Concentration and desalting of samples
A non-porous graphitized carbon column (4 ml, Carbograph SPE, Alltech, Deerfield, IL) was pre-activated with 2 ml of 25% MeOH and 2 ml of water. Thirty ml of sample were passed through the column at a flow rate of 1 ml/min. The column was washed with water to remove salts and then eluted with 2 ml of 25% MeOH in 10µM NH4OAc to obtain the oligosaccharide fraction.12, 13 The eluate was concentrated to 0.5 ml in a Speed-Vac evaporator.

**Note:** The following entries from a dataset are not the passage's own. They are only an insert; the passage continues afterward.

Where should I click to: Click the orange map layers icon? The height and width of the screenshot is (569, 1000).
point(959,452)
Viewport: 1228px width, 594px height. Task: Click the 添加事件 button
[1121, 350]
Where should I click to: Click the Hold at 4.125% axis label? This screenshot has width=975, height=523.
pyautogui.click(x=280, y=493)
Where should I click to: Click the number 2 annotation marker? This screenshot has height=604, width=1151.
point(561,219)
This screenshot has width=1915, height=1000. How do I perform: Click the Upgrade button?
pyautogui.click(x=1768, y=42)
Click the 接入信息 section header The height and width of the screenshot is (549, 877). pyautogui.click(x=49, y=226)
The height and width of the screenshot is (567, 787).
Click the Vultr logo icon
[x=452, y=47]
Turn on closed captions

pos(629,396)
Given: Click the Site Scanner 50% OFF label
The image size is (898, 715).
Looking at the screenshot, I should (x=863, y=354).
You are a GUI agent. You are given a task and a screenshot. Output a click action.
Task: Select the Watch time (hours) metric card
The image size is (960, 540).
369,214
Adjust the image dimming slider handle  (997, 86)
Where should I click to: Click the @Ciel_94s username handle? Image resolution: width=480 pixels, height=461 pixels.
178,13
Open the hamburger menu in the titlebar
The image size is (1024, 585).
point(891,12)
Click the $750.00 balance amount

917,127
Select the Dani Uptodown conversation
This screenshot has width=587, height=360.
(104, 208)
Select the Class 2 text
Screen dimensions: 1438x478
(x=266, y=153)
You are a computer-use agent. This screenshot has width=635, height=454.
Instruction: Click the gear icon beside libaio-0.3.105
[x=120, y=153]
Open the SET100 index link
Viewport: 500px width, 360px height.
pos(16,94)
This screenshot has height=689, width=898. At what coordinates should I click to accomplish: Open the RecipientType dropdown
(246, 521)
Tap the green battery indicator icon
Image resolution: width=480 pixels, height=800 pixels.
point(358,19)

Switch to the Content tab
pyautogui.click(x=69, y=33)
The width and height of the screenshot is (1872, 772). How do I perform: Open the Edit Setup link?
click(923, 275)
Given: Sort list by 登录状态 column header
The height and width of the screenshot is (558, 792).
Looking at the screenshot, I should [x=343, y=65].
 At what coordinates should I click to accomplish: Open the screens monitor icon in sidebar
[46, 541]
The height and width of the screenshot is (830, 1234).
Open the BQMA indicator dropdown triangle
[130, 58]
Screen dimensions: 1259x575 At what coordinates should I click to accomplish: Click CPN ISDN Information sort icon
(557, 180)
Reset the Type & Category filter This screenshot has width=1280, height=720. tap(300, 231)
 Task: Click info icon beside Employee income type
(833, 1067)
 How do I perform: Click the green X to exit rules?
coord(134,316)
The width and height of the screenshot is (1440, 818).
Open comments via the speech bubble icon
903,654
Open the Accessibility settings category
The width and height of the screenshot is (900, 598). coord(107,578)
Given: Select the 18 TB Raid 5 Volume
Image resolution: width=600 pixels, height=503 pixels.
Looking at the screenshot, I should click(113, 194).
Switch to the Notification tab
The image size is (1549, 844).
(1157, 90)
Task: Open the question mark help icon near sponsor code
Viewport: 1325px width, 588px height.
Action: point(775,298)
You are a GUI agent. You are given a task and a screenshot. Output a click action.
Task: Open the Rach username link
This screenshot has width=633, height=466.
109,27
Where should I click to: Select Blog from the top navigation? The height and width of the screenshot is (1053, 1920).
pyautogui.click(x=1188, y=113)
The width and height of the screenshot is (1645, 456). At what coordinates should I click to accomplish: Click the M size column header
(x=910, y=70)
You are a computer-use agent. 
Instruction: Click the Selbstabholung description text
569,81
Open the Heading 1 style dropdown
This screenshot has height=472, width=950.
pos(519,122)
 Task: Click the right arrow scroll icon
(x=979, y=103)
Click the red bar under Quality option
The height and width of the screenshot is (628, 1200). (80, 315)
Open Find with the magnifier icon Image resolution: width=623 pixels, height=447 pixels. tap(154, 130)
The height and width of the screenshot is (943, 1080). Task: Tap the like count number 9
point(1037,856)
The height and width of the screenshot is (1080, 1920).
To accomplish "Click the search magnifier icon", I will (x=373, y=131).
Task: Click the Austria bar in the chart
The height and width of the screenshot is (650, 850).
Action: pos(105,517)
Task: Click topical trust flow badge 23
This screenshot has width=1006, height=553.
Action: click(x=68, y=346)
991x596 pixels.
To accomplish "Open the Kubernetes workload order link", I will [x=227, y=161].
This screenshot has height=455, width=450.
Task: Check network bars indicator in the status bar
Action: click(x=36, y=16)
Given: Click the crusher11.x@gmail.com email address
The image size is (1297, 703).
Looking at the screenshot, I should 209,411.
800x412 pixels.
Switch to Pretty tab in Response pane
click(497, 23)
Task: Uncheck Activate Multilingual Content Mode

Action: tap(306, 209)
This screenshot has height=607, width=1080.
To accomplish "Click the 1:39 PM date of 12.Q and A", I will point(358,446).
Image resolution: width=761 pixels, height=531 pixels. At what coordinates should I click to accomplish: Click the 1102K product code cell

Electrospray mass spectrometry
ESI-MS spectra were recorded on a ThermoElectron Finnigan LTQ linear ion trap mass spectrometer equipped with an electrospray ionization source. Full scan mass range m/z was 100–2000. For positive ion mode MS experiments, the ESI voltage was set at 3.2 kV, the capillary voltage at 25.5V, and the tube lens voltage at 131V. For negative mode MS experiments, the ESI voltage was set at −2.1 kV, the capillary voltage at − 25V, and tube lens voltage at −79V. The capillary temperature, sheath gas and auxiliary gas were 250°C, 20 units and 5 units, respectively, for both modes.
High-Performance Anion-Exchange Chromatography (HPAEC) analysis
The chromatography system was a Dionex BioLC, which included a GP50 gradient pump and an ED50A electrochemical detector. The standard carbohydrate waveform was used for ED50A. Oligosaccharides were separated on a CarboPac PA100 column (9 × 250 mm, Dionex) with 0.1 M NaOH as solvent A and 0.1 M NaOH/0.5 M NaOAc as solvent B. The following linear gradient was used: 0 –12.5% B for 15 min., and then increased to 25% B for 25 min.
IL-2 production
Aliquots of 106 cells/ml/well of Jurkat cells (clone E6-1) were treated with various concentrations of maltooligosaccharides (DP3, DP4, DP5, DP6; DP is the degree of polymerization), isomaltotriose, cellotriose, and panose (Sigma, MO) in the presence or absence of the stimulant PHA (10 µg/ml) for 24 hr. in a 5% CO2 incubator at 37°C. Culture supernatants were collected for IL-2 measurement using a kit from R&D Systems (MN). Briefly, supernatants were incubated in the anti-IL-2 antibody-coated plates at room temperature for 2 hrs.; after washing, plates were incubated with HRP-conjugated secondary antibody at room temperature for another 2 hrs. before color generation. Optical density was measured by a Spectra Max 190 (Molecular Devices, CA).
PHA receptor staining
Jurkat cells were pre-treated with 20 mM DP4 or DP5 at room temperature for 30 min. followed by the addition of 10 µg/ml Alexa-488-PHA (Molecular Probes) for an additional 30 min. Microscopy was performed as described below.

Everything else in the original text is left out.